══ Tekst

De boeren maakten zich niet altijd populair in de Hongerwinter. Mijn moeder heeft het nog wel eens over ‘die stinkboer’ die haar ruilwaren te min vond voor een liter melk, en haar afscheepte met een halve. Maar die kwalificatie was zeker niet van toepassing op de boer die haar een bord pap gaf. Ook dat zal zij nooit vergeten.

De boer als boeman of als redder. Dat wisselende beeld komt naar voren uit verhalen over de hongertochten. Afwijzende of soms ronduit hatelijke bordjes lazen de hongertrekkers langs de weg: ‘De linnenkasten zijn vol, we ruilen niet meer’, of zelfs: ‘Ruilen tegen eten’. Op sommige erven kon de uitgemergelde hongertrekker ook nog een bijtgrage hond achter zich aan krijgen.

════
══ Overzicht gegevens

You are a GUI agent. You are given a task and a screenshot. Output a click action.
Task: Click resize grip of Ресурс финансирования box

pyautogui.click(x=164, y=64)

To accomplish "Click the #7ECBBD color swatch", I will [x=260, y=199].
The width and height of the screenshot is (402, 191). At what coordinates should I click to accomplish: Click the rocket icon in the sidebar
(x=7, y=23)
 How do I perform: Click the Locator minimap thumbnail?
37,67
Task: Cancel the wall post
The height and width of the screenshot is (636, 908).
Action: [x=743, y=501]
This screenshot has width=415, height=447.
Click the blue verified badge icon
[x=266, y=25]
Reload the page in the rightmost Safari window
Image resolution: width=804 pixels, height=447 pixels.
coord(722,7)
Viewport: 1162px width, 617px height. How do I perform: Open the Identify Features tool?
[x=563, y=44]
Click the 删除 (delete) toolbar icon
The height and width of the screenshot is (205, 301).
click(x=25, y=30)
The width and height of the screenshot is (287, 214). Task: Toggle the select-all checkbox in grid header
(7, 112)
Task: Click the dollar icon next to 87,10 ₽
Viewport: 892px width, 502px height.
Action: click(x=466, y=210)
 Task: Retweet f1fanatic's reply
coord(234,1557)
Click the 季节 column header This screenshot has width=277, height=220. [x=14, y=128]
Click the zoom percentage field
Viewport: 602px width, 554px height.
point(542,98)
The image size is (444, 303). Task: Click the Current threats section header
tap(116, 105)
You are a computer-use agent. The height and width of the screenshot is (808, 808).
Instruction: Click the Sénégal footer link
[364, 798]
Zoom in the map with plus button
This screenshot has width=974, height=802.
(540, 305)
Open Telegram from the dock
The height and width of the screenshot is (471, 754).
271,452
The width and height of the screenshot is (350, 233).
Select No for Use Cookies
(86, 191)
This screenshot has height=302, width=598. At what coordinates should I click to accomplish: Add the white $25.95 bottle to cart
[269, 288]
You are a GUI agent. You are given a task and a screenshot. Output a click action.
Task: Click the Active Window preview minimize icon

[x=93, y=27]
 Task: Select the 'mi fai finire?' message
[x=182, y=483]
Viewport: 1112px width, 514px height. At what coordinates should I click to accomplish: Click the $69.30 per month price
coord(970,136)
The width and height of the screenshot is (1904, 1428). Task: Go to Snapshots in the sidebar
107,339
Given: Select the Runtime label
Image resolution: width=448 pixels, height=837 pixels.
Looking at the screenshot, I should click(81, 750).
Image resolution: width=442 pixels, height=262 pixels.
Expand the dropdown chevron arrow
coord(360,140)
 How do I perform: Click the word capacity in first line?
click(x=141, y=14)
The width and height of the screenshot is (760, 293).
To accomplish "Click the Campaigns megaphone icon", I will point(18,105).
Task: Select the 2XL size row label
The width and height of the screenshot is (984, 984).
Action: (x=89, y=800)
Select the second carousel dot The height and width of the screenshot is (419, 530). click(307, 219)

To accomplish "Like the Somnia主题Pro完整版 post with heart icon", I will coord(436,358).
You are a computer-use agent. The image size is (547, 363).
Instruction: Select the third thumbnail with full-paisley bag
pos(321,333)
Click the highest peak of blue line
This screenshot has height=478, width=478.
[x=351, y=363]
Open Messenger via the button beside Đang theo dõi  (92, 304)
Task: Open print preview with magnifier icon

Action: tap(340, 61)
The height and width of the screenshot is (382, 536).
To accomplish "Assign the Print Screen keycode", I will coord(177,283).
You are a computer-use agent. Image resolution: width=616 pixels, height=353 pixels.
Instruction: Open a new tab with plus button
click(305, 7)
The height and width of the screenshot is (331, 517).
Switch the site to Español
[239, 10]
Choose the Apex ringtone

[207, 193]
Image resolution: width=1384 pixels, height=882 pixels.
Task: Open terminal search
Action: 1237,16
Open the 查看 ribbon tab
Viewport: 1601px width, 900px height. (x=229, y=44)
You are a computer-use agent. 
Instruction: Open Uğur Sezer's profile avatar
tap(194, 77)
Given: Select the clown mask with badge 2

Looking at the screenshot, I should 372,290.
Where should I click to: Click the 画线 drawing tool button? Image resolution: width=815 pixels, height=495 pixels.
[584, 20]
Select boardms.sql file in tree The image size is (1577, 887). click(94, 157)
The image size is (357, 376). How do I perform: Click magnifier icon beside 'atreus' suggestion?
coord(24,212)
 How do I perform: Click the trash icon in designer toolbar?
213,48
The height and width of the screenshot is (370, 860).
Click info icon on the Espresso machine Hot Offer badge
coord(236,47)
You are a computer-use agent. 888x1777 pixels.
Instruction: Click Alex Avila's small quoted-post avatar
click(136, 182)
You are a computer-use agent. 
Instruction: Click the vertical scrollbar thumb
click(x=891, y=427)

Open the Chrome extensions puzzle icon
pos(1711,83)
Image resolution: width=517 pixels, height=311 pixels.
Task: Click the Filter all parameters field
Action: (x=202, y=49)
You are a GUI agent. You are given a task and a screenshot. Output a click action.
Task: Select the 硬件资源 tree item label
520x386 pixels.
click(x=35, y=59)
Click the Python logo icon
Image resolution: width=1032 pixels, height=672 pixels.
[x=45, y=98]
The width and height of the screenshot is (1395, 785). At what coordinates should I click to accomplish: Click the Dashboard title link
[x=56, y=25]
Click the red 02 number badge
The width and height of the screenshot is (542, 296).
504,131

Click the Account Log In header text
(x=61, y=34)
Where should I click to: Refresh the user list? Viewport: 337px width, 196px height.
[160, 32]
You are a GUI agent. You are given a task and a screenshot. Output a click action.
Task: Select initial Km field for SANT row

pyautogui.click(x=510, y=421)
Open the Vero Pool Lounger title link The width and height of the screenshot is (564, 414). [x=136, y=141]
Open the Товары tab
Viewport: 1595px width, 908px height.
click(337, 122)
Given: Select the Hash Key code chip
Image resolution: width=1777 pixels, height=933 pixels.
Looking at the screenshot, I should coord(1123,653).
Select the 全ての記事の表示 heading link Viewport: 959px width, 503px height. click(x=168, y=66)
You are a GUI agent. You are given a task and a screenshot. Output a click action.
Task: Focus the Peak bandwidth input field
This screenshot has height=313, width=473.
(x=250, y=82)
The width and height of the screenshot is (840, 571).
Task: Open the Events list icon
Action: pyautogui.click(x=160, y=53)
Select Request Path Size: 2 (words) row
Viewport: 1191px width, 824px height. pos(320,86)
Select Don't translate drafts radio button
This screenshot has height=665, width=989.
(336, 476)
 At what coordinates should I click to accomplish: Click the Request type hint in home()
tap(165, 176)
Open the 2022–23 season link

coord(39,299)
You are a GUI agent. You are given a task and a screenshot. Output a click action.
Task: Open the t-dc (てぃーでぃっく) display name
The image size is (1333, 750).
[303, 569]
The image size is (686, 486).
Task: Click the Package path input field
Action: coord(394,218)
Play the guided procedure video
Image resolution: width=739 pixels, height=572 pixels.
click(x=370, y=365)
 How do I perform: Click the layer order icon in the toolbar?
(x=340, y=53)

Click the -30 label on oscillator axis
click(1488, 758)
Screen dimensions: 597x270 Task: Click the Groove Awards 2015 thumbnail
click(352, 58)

════

◆ **Opdracht**
Ga verder met de tekst over de boeren in de Hongerwinter, vanaf de laatste zin. De gegevens hebben niets met de tekst te maken.

◆ **Antwoord**
Maar er waren ook behulpzame boeren, die hun aardappels voor een zacht prijsje verkochten, of de trekkers gratis logies verschaften. Mensenmassa’s in een stal; omstandigheden die helaas bijdroegen aan de verspreiding van besmettelijke ziekten.  Zulke gastvrije boeren namen dan soms wel de Ausweis van hun gasten in bewaring. Al te vaak was het hun al overkomen, dat de logees ‘s nachts voedsel stalen, en ’s morgens gevlogen bleken.

Een boer uit Santpoort zag per dag soms meer dan duizend mensen langs zijn hoeve trekken en gaf per nacht zo’n 15 mensen gratis onderdak. Zelf kon hij ook geen eten meer missen. Maar zijn gasten vertrokken de volgende ochtend niet voordat zijn moeder een kop warme koffie voor hun had ingeschonken.

Dat vertrek vond meestal plaats om 4:00 uur, meteen bij het einde van de spertijd. Tot zonsopkomst liepen de trekkers zeker vier uur lang in een zo goed als volledig duister; hoe hebben zij hun weg nog kunnen vinden?

Mijn opa’s tweede tocht, die met de kar, ging vermoedelijk in twee dagmarsen. Het zou me niets verbazen als hij en zijn metgezellen uitgerekend bij deze boer uit Santpoort overnacht hebben; zijn hoeve lag zo ongeveer halverwege Leiden en Heerhugowaard.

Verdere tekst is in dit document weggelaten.